Exercise input:
+++

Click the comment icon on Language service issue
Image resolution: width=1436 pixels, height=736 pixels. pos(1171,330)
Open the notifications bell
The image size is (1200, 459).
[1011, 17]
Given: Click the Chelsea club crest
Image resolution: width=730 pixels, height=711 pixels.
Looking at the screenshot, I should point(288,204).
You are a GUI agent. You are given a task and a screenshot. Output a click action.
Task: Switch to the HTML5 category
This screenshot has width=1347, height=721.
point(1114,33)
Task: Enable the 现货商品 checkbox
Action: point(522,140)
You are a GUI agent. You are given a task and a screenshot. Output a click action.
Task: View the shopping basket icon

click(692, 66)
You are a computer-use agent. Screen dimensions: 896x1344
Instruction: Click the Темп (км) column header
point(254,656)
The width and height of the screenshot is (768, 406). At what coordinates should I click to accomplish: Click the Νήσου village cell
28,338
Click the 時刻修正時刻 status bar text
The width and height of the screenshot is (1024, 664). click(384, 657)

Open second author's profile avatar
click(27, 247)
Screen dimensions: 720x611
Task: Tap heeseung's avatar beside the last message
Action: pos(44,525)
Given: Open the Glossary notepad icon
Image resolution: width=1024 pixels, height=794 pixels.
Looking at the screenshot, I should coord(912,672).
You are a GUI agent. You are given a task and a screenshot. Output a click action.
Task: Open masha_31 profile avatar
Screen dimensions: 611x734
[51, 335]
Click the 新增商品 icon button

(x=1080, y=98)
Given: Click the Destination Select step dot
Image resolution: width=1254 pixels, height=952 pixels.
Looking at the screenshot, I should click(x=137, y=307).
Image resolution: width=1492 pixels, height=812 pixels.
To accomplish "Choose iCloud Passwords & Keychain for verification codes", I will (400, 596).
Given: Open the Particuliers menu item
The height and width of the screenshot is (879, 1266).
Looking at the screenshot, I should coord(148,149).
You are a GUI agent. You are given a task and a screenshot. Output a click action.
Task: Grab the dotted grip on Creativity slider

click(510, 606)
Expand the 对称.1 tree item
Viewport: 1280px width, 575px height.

+++

Goal of the exercise: In the listing above, find the line holding "Task: View the shopping basket icon" and the line holding "Given: Open the Glossary notepad icon", then output those two lines and every line between them exactly.

Solution:
Task: View the shopping basket icon

click(692, 66)
You are a computer-use agent. Screen dimensions: 896x1344
Instruction: Click the Темп (км) column header
point(254,656)
The width and height of the screenshot is (768, 406). At what coordinates should I click to accomplish: Click the Νήσου village cell
28,338
Click the 時刻修正時刻 status bar text
The width and height of the screenshot is (1024, 664). click(384, 657)

Open second author's profile avatar
click(27, 247)
Screen dimensions: 720x611
Task: Tap heeseung's avatar beside the last message
Action: pos(44,525)
Given: Open the Glossary notepad icon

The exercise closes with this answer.